» **What to produce**
Restate the data below, keeping every line the same.

» **Data extract**

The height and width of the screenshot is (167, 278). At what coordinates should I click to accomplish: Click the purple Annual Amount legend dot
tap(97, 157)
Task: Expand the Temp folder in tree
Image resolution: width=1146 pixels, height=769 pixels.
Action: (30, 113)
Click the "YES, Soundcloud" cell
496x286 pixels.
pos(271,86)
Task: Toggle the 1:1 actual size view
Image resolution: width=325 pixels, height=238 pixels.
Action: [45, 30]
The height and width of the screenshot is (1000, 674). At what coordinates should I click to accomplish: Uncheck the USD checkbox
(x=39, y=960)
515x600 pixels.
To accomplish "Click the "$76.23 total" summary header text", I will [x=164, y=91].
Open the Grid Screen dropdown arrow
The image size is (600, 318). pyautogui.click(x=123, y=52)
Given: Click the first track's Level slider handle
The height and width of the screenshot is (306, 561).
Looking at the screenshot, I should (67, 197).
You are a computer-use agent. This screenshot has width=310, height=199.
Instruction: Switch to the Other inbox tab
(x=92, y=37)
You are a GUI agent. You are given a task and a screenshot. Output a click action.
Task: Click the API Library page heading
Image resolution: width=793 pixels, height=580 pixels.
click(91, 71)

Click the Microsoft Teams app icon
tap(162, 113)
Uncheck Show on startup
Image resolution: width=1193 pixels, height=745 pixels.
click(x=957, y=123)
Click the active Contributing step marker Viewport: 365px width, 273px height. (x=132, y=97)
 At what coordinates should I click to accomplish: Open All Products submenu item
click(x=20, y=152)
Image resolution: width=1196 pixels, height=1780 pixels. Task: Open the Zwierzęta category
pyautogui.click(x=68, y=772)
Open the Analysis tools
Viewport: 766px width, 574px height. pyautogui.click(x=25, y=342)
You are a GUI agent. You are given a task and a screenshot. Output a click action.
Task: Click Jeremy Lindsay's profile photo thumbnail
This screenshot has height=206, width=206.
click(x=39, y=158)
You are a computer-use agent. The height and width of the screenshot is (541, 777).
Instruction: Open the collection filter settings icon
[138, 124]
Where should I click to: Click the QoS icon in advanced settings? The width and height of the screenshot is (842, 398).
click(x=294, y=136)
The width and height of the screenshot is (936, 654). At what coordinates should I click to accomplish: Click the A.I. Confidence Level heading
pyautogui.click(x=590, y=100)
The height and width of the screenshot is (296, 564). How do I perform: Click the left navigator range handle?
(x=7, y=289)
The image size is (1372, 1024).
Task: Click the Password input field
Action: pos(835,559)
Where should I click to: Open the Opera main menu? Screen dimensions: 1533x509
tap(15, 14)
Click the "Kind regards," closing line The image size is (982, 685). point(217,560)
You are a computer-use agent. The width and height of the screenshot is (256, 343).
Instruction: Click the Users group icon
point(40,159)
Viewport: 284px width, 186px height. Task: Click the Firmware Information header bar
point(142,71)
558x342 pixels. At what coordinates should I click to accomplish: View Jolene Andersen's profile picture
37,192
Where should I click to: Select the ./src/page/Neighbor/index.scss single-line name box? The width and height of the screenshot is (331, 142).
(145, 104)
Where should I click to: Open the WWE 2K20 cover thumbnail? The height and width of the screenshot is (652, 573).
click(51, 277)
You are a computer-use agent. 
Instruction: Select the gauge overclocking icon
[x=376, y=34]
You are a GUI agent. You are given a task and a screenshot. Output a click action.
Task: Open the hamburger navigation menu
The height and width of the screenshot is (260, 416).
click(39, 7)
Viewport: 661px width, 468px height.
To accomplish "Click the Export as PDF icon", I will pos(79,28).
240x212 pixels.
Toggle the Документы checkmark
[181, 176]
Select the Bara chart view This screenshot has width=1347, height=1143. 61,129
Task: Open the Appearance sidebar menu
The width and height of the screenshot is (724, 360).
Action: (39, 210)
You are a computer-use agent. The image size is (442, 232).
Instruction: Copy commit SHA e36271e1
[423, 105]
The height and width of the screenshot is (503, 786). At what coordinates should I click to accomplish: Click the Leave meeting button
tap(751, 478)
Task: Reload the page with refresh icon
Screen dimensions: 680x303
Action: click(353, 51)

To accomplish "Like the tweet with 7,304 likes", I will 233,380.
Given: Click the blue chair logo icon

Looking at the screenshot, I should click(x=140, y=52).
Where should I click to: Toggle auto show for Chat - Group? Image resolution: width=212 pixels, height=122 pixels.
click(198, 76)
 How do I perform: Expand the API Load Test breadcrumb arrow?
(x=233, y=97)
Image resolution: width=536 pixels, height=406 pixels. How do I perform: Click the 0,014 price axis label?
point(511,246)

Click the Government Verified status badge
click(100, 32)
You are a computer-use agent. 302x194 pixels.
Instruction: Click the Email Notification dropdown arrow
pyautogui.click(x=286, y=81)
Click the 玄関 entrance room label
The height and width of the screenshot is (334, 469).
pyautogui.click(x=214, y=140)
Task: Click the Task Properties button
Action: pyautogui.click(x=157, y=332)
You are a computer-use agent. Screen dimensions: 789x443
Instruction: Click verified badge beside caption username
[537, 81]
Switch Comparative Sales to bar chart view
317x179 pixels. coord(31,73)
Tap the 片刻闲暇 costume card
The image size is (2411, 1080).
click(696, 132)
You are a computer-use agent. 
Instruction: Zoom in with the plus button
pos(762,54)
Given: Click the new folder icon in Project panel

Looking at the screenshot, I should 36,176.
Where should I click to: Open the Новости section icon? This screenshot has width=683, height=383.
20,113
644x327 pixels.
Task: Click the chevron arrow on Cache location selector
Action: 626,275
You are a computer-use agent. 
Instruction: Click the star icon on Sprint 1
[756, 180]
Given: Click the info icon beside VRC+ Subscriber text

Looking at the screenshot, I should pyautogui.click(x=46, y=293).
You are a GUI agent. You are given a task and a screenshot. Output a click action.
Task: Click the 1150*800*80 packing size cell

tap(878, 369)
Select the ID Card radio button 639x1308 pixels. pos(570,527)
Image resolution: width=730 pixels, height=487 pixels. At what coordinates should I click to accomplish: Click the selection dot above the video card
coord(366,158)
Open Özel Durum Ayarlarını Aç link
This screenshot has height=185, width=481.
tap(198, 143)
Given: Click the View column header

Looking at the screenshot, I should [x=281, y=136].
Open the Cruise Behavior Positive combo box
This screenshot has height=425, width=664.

» **Answer box**
The height and width of the screenshot is (167, 278). At what coordinates should I click to accomplish: Click the purple Annual Amount legend dot
tap(97, 157)
Task: Expand the Temp folder in tree
Image resolution: width=1146 pixels, height=769 pixels.
Action: (30, 113)
Click the "YES, Soundcloud" cell
496x286 pixels.
pos(271,86)
Task: Toggle the 1:1 actual size view
Image resolution: width=325 pixels, height=238 pixels.
Action: [45, 30]
The height and width of the screenshot is (1000, 674). At what coordinates should I click to accomplish: Uncheck the USD checkbox
(x=39, y=960)
515x600 pixels.
To accomplish "Click the "$76.23 total" summary header text", I will [x=164, y=91].
Open the Grid Screen dropdown arrow
The image size is (600, 318). pyautogui.click(x=123, y=52)
Given: Click the first track's Level slider handle
The height and width of the screenshot is (306, 561).
Looking at the screenshot, I should (67, 197).
You are a computer-use agent. This screenshot has width=310, height=199.
Instruction: Switch to the Other inbox tab
(x=92, y=37)
You are a GUI agent. You are given a task and a screenshot. Output a click action.
Task: Click the API Library page heading
Image resolution: width=793 pixels, height=580 pixels.
click(91, 71)

Click the Microsoft Teams app icon
tap(162, 113)
Uncheck Show on startup
Image resolution: width=1193 pixels, height=745 pixels.
click(x=957, y=123)
Click the active Contributing step marker Viewport: 365px width, 273px height. (x=132, y=97)
 At what coordinates should I click to accomplish: Open All Products submenu item
click(x=20, y=152)
Image resolution: width=1196 pixels, height=1780 pixels. Task: Open the Zwierzęta category
pyautogui.click(x=68, y=772)
Open the Analysis tools
Viewport: 766px width, 574px height. pyautogui.click(x=25, y=342)
You are a GUI agent. You are given a task and a screenshot. Output a click action.
Task: Click Jeremy Lindsay's profile photo thumbnail
This screenshot has height=206, width=206.
click(x=39, y=158)
You are a computer-use agent. The height and width of the screenshot is (541, 777).
Instruction: Open the collection filter settings icon
[138, 124]
Where should I click to: Click the QoS icon in advanced settings? The width and height of the screenshot is (842, 398).
click(x=294, y=136)
The width and height of the screenshot is (936, 654). At what coordinates should I click to accomplish: Click the A.I. Confidence Level heading
pyautogui.click(x=590, y=100)
The height and width of the screenshot is (296, 564). How do I perform: Click the left navigator range handle?
(x=7, y=289)
The image size is (1372, 1024).
Task: Click the Password input field
Action: pos(835,559)
Where should I click to: Open the Opera main menu? Screen dimensions: 1533x509
tap(15, 14)
Click the "Kind regards," closing line The image size is (982, 685). point(217,560)
You are a computer-use agent. The width and height of the screenshot is (256, 343).
Instruction: Click the Users group icon
point(40,159)
Viewport: 284px width, 186px height. Task: Click the Firmware Information header bar
point(142,71)
558x342 pixels. At what coordinates should I click to accomplish: View Jolene Andersen's profile picture
37,192
Where should I click to: Select the ./src/page/Neighbor/index.scss single-line name box? The width and height of the screenshot is (331, 142).
(145, 104)
Where should I click to: Open the WWE 2K20 cover thumbnail? The height and width of the screenshot is (652, 573).
click(51, 277)
You are a computer-use agent. 
Instruction: Select the gauge overclocking icon
[x=376, y=34]
You are a GUI agent. You are given a task and a screenshot. Output a click action.
Task: Open the hamburger navigation menu
The height and width of the screenshot is (260, 416).
click(39, 7)
Viewport: 661px width, 468px height.
To accomplish "Click the Export as PDF icon", I will pos(79,28).
240x212 pixels.
Toggle the Документы checkmark
[181, 176]
Select the Bara chart view This screenshot has width=1347, height=1143. 61,129
Task: Open the Appearance sidebar menu
The width and height of the screenshot is (724, 360).
Action: (39, 210)
You are a computer-use agent. The image size is (442, 232).
Instruction: Copy commit SHA e36271e1
[423, 105]
The height and width of the screenshot is (503, 786). At what coordinates should I click to accomplish: Click the Leave meeting button
tap(751, 478)
Task: Reload the page with refresh icon
Screen dimensions: 680x303
Action: click(353, 51)

To accomplish "Like the tweet with 7,304 likes", I will 233,380.
Given: Click the blue chair logo icon

Looking at the screenshot, I should click(x=140, y=52).
Where should I click to: Toggle auto show for Chat - Group? Image resolution: width=212 pixels, height=122 pixels.
click(198, 76)
 How do I perform: Expand the API Load Test breadcrumb arrow?
(x=233, y=97)
Image resolution: width=536 pixels, height=406 pixels. How do I perform: Click the 0,014 price axis label?
point(511,246)

Click the Government Verified status badge
click(100, 32)
You are a computer-use agent. 302x194 pixels.
Instruction: Click the Email Notification dropdown arrow
pyautogui.click(x=286, y=81)
Click the 玄関 entrance room label
The height and width of the screenshot is (334, 469).
pyautogui.click(x=214, y=140)
Task: Click the Task Properties button
Action: pyautogui.click(x=157, y=332)
You are a computer-use agent. Screen dimensions: 789x443
Instruction: Click verified badge beside caption username
[537, 81]
Switch Comparative Sales to bar chart view
317x179 pixels. coord(31,73)
Tap the 片刻闲暇 costume card
The image size is (2411, 1080).
click(696, 132)
You are a computer-use agent. 
Instruction: Zoom in with the plus button
pos(762,54)
Given: Click the new folder icon in Project panel

Looking at the screenshot, I should 36,176.
Where should I click to: Open the Новости section icon? This screenshot has width=683, height=383.
20,113
644x327 pixels.
Task: Click the chevron arrow on Cache location selector
Action: 626,275
You are a computer-use agent. 
Instruction: Click the star icon on Sprint 1
[756, 180]
Given: Click the info icon beside VRC+ Subscriber text

Looking at the screenshot, I should pyautogui.click(x=46, y=293).
You are a GUI agent. You are given a task and a screenshot. Output a click action.
Task: Click the 1150*800*80 packing size cell

tap(878, 369)
Select the ID Card radio button 639x1308 pixels. pos(570,527)
Image resolution: width=730 pixels, height=487 pixels. At what coordinates should I click to accomplish: Click the selection dot above the video card
coord(366,158)
Open Özel Durum Ayarlarını Aç link
This screenshot has height=185, width=481.
tap(198, 143)
Given: Click the View column header

Looking at the screenshot, I should [x=281, y=136].
Open the Cruise Behavior Positive combo box
This screenshot has height=425, width=664.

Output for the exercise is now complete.